Exercise directions:
From the records below, work out how many lines carry the string "with". Leave out everything but the number.

Source data:
■ ■ ■ ■

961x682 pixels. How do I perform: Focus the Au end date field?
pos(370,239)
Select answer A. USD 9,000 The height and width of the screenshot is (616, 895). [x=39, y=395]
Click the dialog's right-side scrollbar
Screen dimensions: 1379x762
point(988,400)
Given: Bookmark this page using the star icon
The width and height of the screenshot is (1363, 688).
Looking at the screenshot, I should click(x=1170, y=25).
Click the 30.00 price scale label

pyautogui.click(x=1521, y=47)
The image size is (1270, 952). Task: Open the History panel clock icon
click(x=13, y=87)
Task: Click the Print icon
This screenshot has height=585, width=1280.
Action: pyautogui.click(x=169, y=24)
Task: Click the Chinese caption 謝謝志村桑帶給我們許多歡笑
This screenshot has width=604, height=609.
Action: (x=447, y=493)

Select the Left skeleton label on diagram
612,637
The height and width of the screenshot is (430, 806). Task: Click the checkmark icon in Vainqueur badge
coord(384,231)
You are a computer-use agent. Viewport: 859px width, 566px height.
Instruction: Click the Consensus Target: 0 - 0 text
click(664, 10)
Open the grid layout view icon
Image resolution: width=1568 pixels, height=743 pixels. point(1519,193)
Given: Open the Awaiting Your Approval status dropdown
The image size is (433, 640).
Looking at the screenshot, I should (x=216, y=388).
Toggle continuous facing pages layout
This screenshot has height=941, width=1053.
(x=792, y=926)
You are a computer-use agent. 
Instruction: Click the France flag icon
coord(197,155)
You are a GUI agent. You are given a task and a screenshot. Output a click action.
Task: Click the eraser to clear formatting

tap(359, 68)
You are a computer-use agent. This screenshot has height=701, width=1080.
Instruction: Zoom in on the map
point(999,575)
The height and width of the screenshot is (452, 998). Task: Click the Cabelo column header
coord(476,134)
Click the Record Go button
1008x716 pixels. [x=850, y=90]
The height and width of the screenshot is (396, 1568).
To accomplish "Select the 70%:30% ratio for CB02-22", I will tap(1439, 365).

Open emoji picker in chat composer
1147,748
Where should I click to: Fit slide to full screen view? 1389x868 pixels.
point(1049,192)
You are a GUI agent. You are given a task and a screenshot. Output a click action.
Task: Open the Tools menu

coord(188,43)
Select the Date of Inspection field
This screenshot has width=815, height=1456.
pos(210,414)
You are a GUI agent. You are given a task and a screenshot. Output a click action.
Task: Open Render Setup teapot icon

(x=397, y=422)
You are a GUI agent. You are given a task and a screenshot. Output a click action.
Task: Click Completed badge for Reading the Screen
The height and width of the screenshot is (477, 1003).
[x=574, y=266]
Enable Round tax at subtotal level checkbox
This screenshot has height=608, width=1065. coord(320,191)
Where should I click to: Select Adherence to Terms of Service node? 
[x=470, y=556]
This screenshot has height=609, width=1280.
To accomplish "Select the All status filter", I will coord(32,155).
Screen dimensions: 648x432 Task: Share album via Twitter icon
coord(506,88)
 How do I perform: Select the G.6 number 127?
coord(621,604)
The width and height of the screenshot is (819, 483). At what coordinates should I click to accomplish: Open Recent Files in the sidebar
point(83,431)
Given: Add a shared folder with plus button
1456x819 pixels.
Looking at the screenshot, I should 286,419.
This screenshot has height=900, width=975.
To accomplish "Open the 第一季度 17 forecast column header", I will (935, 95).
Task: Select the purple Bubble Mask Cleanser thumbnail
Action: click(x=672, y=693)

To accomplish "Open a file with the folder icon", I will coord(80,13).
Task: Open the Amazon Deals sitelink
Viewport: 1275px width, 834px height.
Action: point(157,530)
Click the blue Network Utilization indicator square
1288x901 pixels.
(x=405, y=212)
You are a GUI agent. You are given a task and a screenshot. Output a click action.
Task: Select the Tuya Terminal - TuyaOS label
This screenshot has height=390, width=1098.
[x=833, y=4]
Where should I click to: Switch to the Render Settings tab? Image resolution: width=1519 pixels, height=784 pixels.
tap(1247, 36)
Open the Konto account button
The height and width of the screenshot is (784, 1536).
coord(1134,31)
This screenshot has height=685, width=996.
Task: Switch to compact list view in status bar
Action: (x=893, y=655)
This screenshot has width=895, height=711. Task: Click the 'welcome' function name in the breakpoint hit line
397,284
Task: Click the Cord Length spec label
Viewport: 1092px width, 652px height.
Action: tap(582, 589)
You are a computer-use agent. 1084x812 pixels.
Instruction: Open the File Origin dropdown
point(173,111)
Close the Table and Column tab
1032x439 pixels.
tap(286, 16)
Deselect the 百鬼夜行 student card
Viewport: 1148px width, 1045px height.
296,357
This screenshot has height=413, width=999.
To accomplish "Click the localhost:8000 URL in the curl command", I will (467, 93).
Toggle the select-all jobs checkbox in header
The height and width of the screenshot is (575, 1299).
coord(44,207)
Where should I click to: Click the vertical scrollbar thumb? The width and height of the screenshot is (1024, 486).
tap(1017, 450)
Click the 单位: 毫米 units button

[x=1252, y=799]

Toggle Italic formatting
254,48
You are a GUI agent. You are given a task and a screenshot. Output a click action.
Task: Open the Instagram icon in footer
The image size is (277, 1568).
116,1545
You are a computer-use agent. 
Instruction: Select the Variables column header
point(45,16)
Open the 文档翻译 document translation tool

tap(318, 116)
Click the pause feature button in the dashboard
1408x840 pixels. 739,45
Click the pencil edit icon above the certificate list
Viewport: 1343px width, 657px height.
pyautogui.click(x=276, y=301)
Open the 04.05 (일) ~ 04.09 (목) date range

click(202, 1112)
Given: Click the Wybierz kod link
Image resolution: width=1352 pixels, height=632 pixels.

■ ■ ■ ■

Output for this task:
2